As crianças foram conhecê-lo no hospital. Foi tudo perfeito e emocionante! Nunca vou esquecer pela primeira vez os três reunidos. Mas essa calmaria me trazia medo. Como poderia tudo ir tão bem? Com os outros dois eu tive questões importantes na gravidez e nos primeiros dias com Samuel tudo era calmo. O medo só aumentava. Uma dose de insegurança e paranoia mesmo e até mesmo culpa! Ninguém teria uma vida tão perfeita! Casa nova, filhos felizes e saudáveis, emprego razoável, saúde em dia... bobagem! Todos merecem essa janela de felicidade na vida.

Olhando de longe, vejo que aprendi que todos precisam de uma fase de vida de comercial de margarina e que tudo bem ter medo. Todo mundo tem, só que a maioria não conta nem pro espelho, a culpa e o medo não deixam.

Aos três meses do Samuel veio o diagnóstico de alergia alimentar múltipla: leite de vaca, soja e ovo. Medo. Muito medo. Meses de dieta para seguir a amamentação e aos 17 meses do Samuel a alergista sugeriu iniciarmos os testes de reintrodução. O medo foi tanto que tive quase 30 dias de diarreia, tive de tratar com probiótico. Quatro meses depois a confirmação de que ele havia adquirido a tolerância oral pra ingestão do leite de vaca.

E os medos seguem.
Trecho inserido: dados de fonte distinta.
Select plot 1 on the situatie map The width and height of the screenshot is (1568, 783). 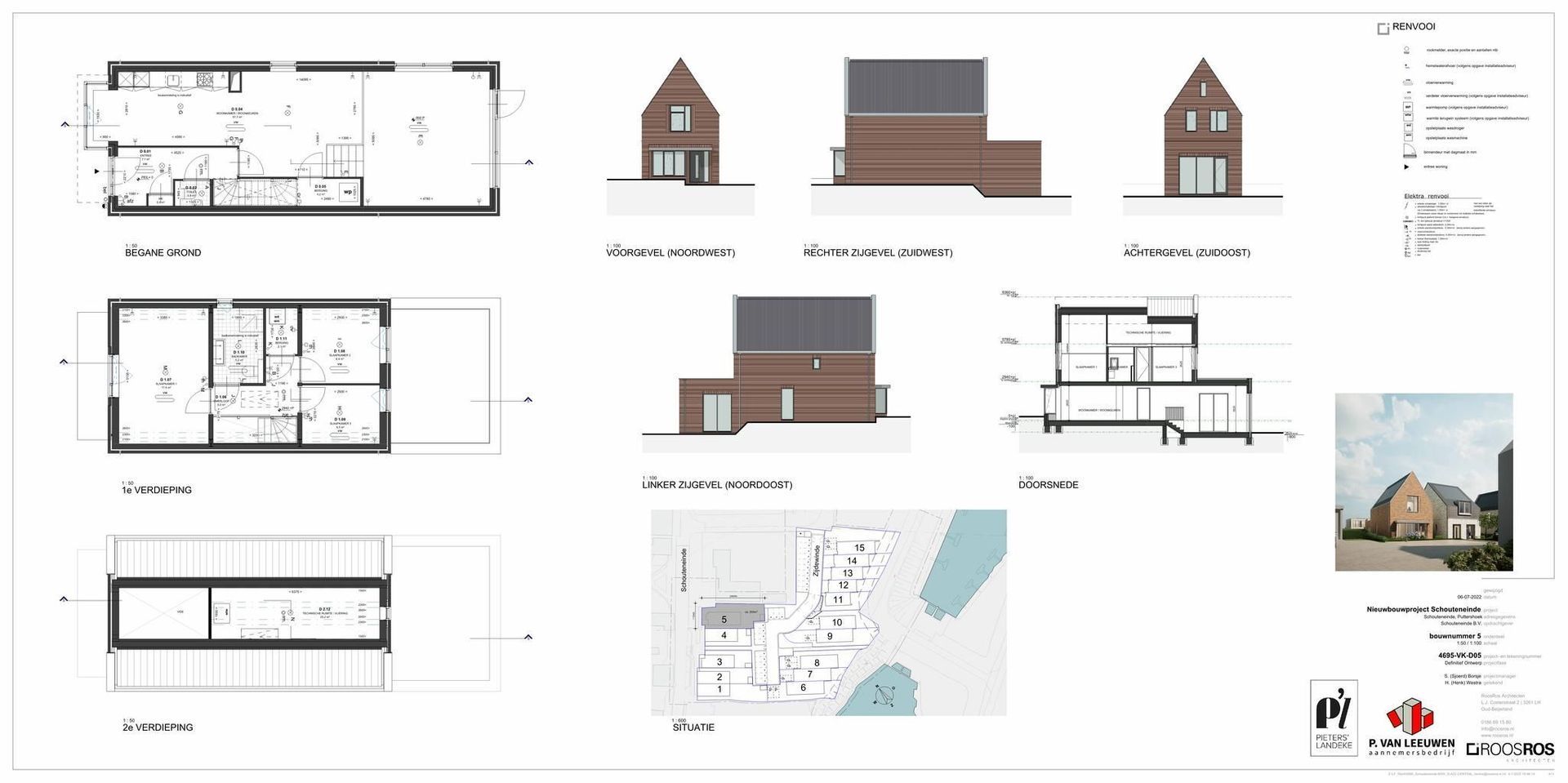pyautogui.click(x=719, y=690)
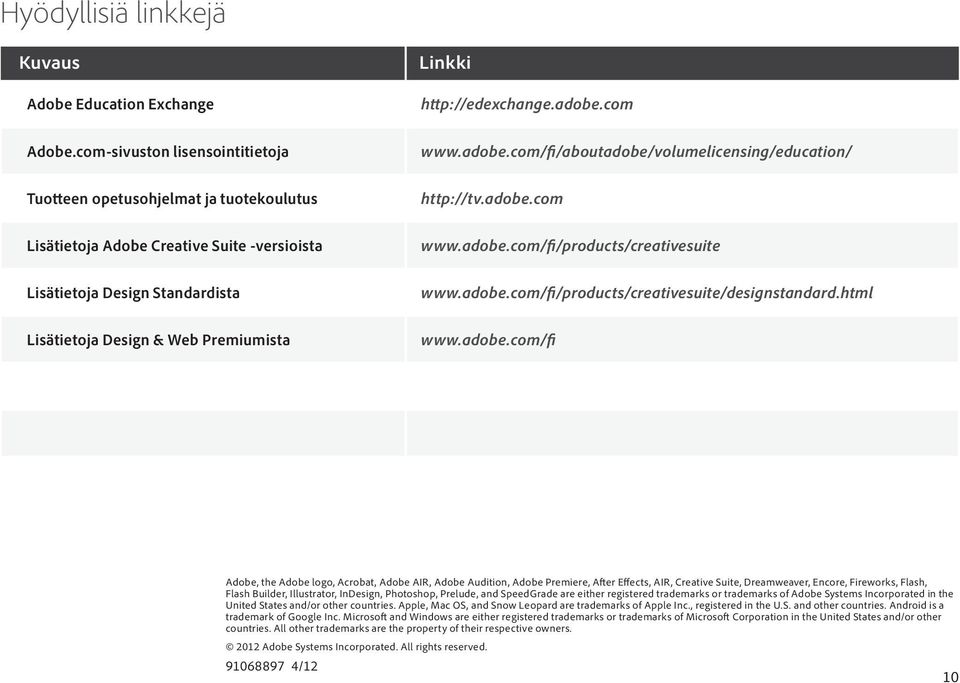Select the Lisätietoja Design Standardista label
Screen dimensions: 960x683
click(133, 293)
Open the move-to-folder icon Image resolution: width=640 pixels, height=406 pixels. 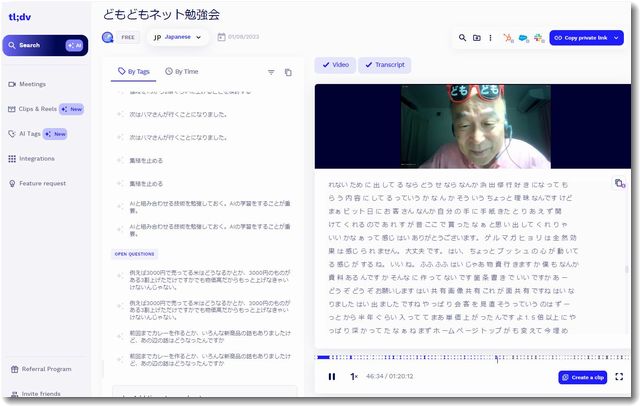click(x=476, y=38)
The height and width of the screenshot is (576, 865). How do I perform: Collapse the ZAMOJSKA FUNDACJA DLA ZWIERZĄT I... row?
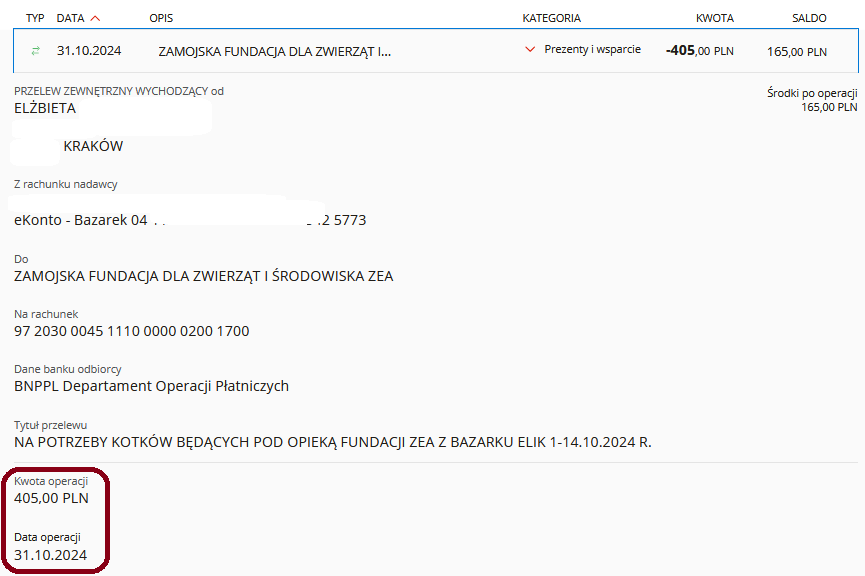coord(274,51)
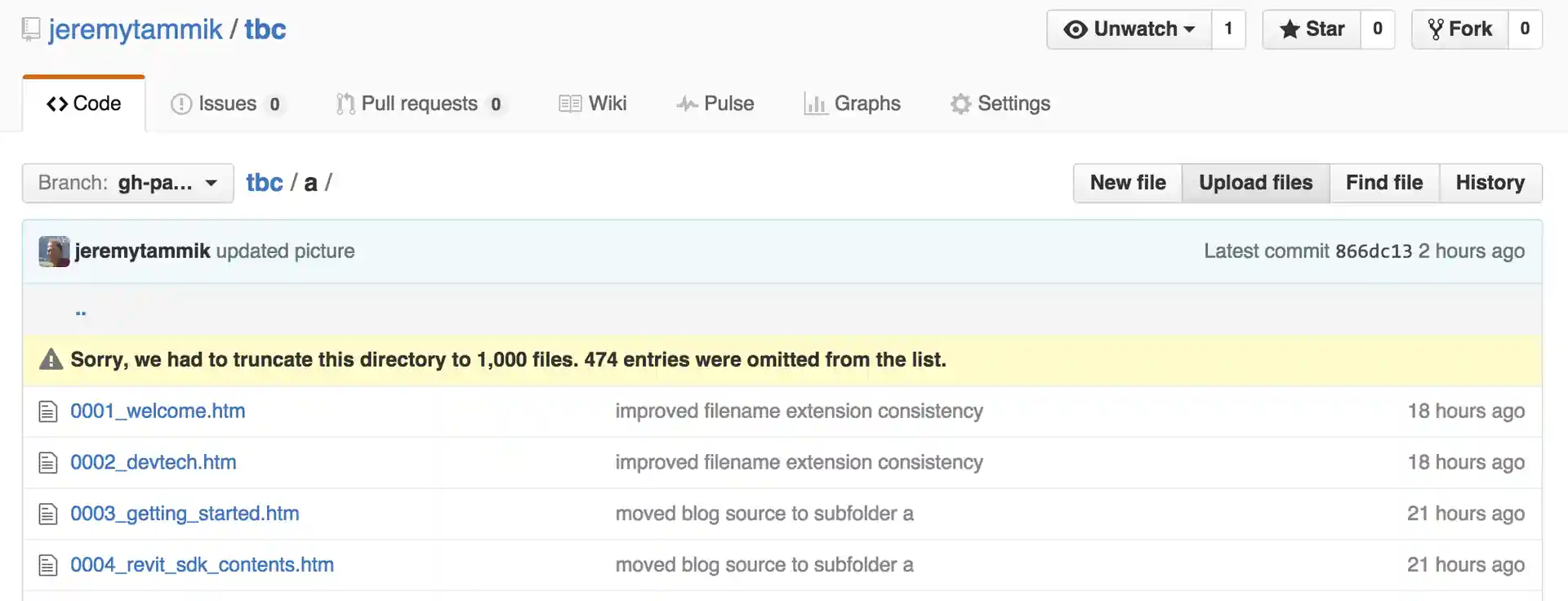Click the file icon next to 0002_devtech.htm
The width and height of the screenshot is (1568, 601).
pyautogui.click(x=48, y=463)
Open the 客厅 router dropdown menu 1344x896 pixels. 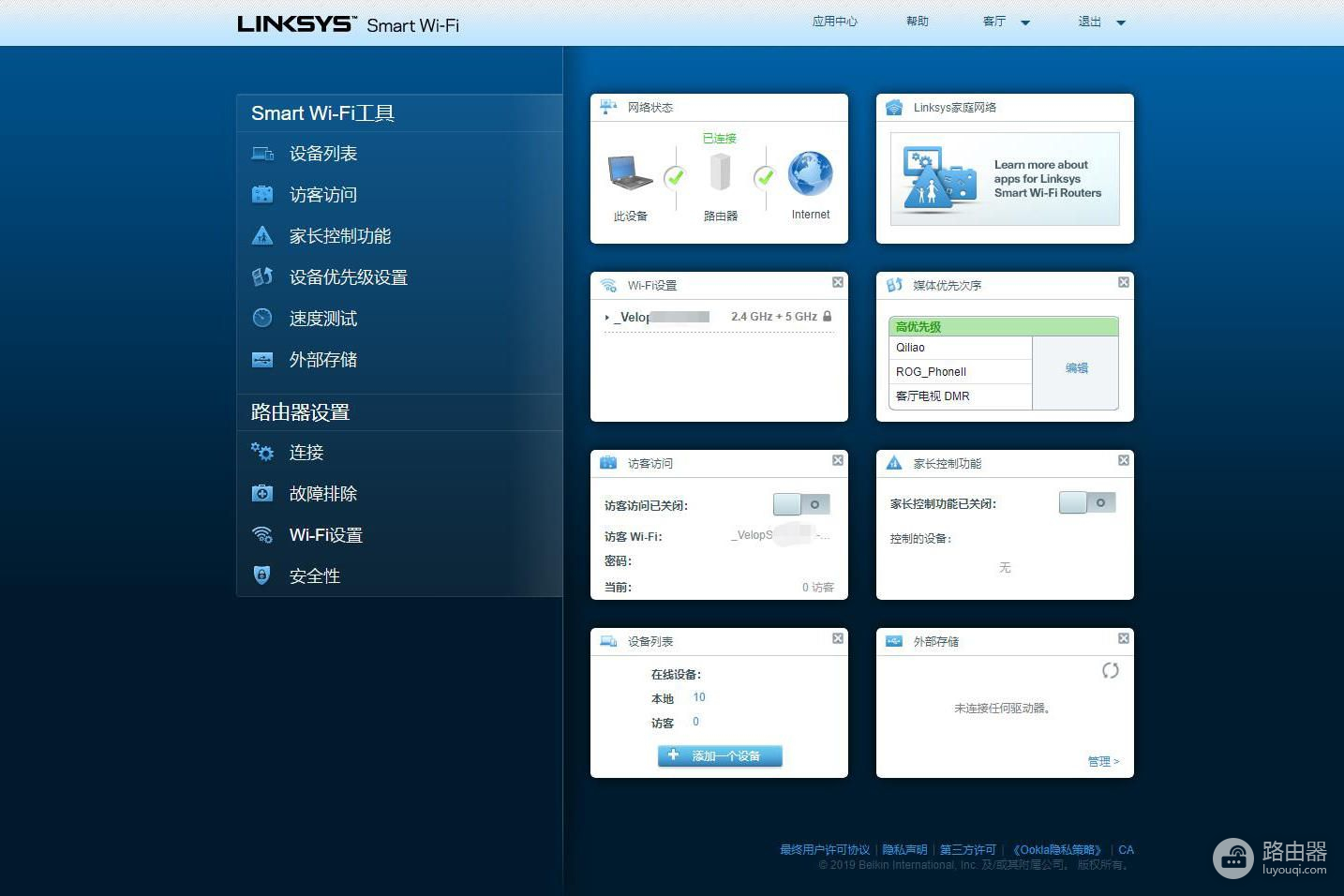[1007, 22]
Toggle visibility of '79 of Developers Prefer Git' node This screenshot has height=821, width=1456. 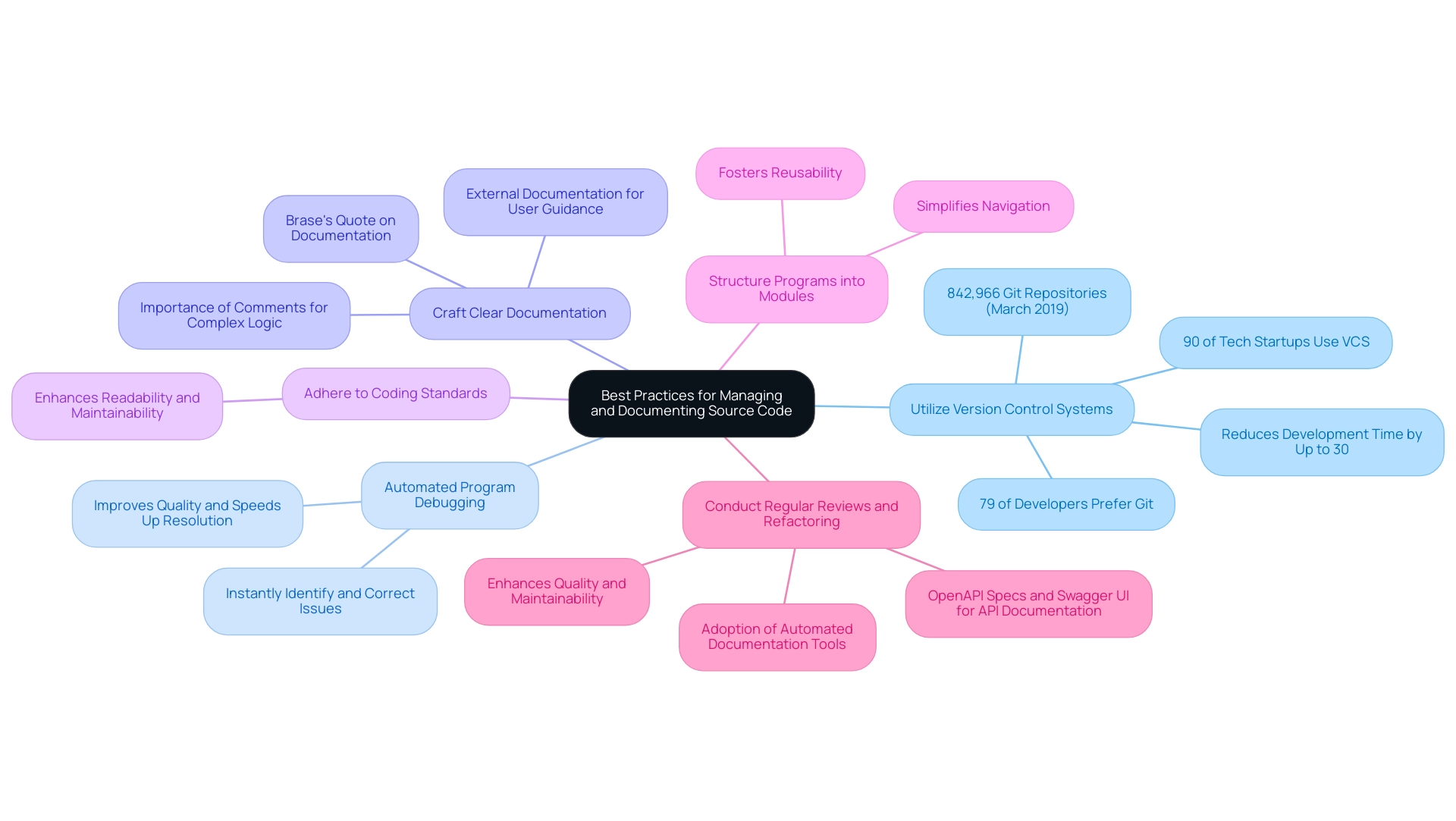(x=1049, y=504)
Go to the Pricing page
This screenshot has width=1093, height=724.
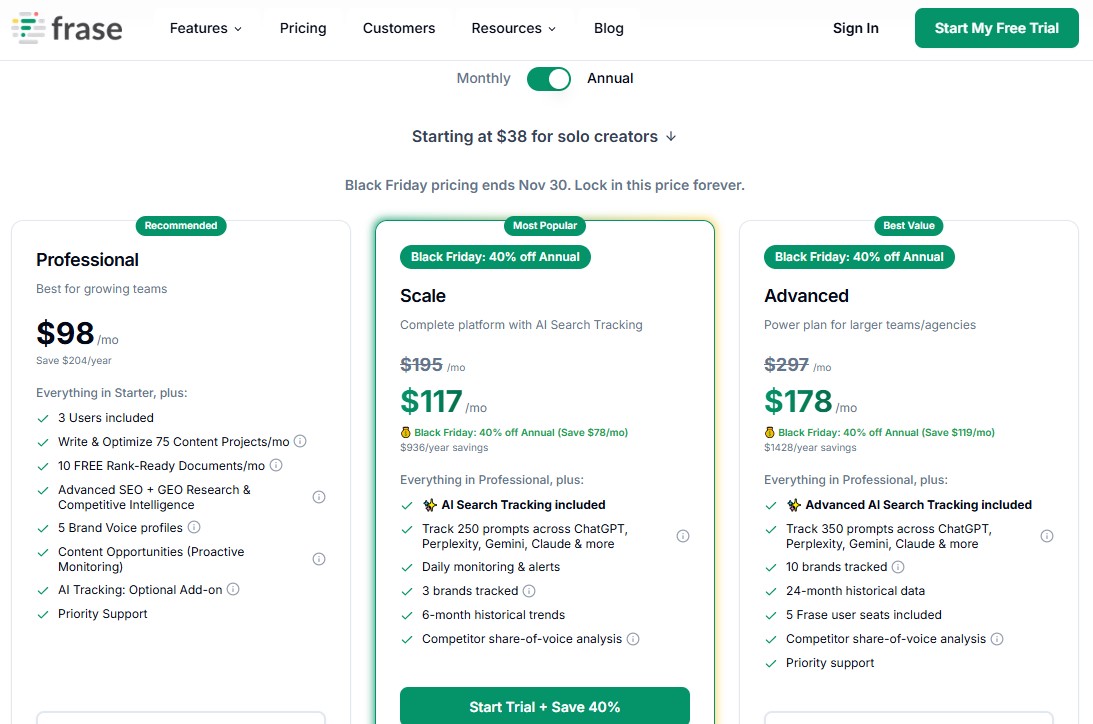[303, 28]
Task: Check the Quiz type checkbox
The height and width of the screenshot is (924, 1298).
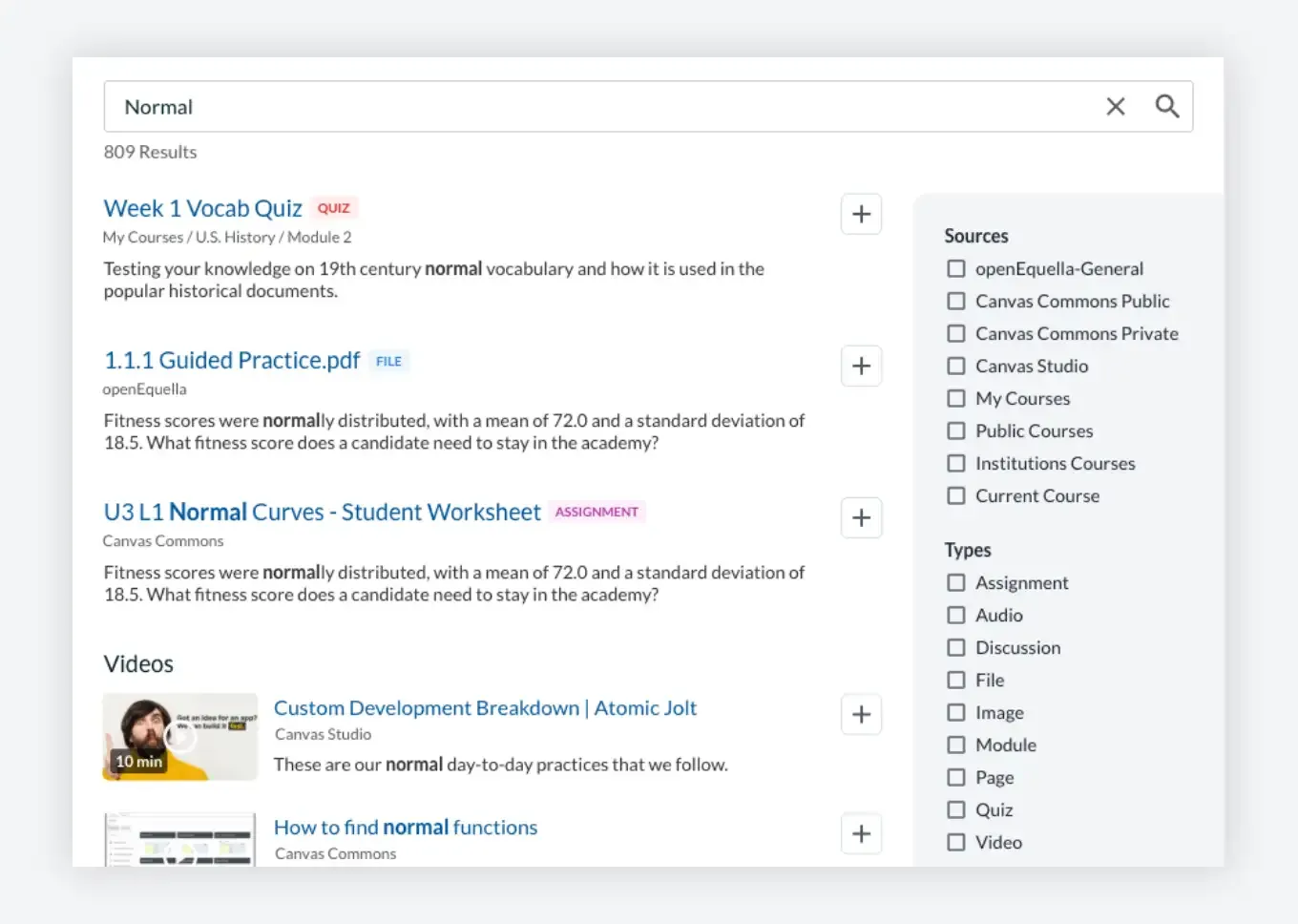Action: coord(956,809)
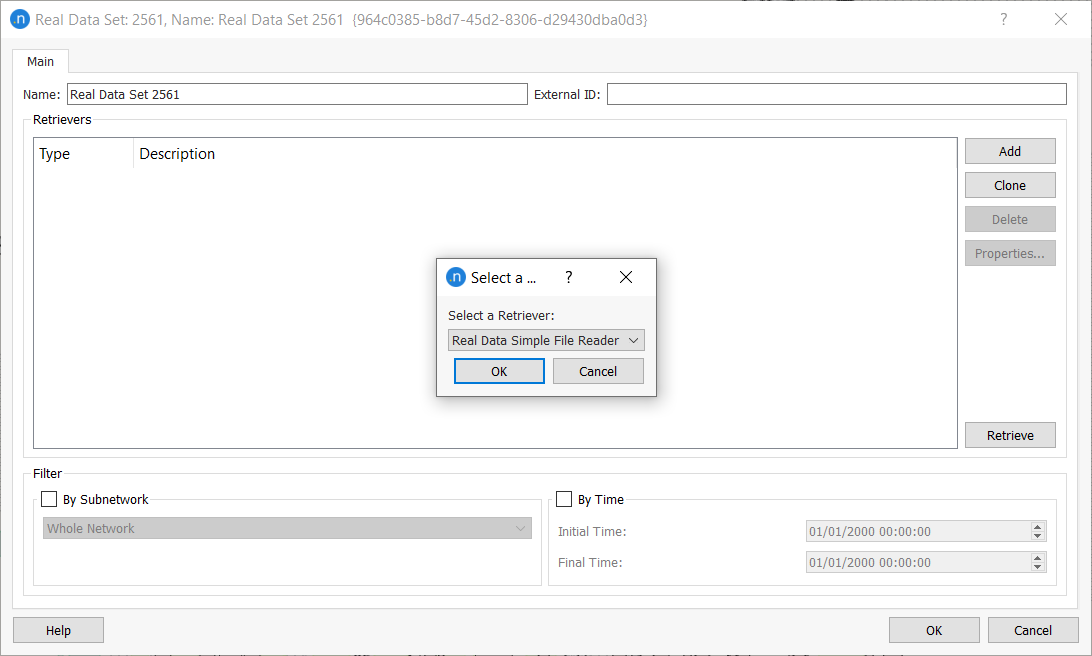Click the Initial Time spinner arrows
This screenshot has width=1092, height=656.
point(1038,532)
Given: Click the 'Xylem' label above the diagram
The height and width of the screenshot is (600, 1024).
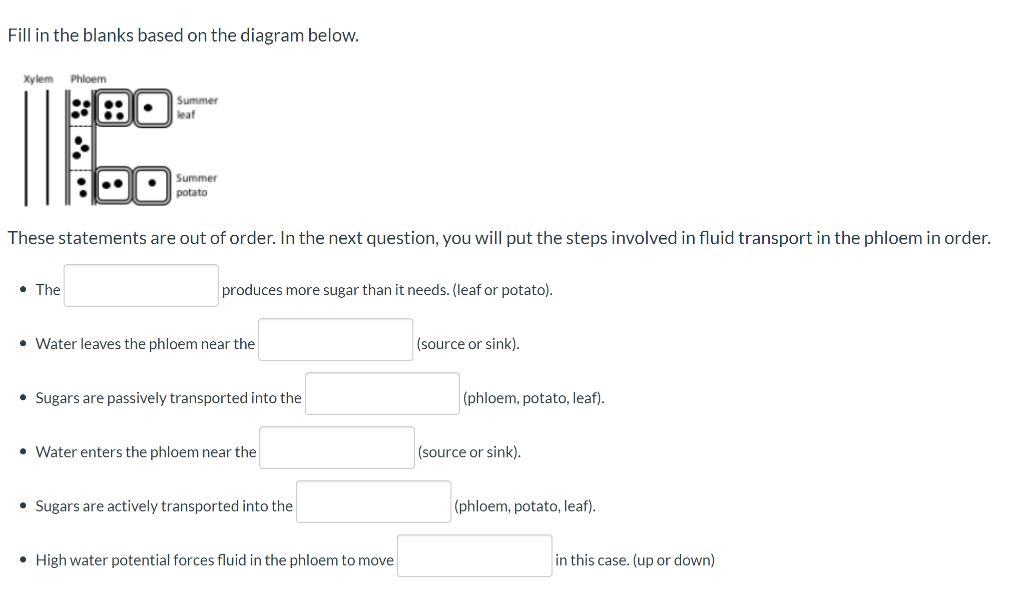Looking at the screenshot, I should pos(38,78).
Uns acabam, outros são substituídos. Cada fase tem seu medo, seu risco. Medo de não ir bem na escola, medo de que eles não sejam aceitos e respeitados, medo da violência, medo da vida. A maternidade é assim, repleta de inseguranças e medos. O medo é normal, não nos torna mães piores. Falar sobre isso nos ajuda, faz ver que não estamos sozinhas e que muitos desses medos são bobagens, são exatamente como aquela sombra no quarto escuro que quando acendemos a luz temos o alívio de ver que não é um fantasma, mas é só um vestido fora do lugar.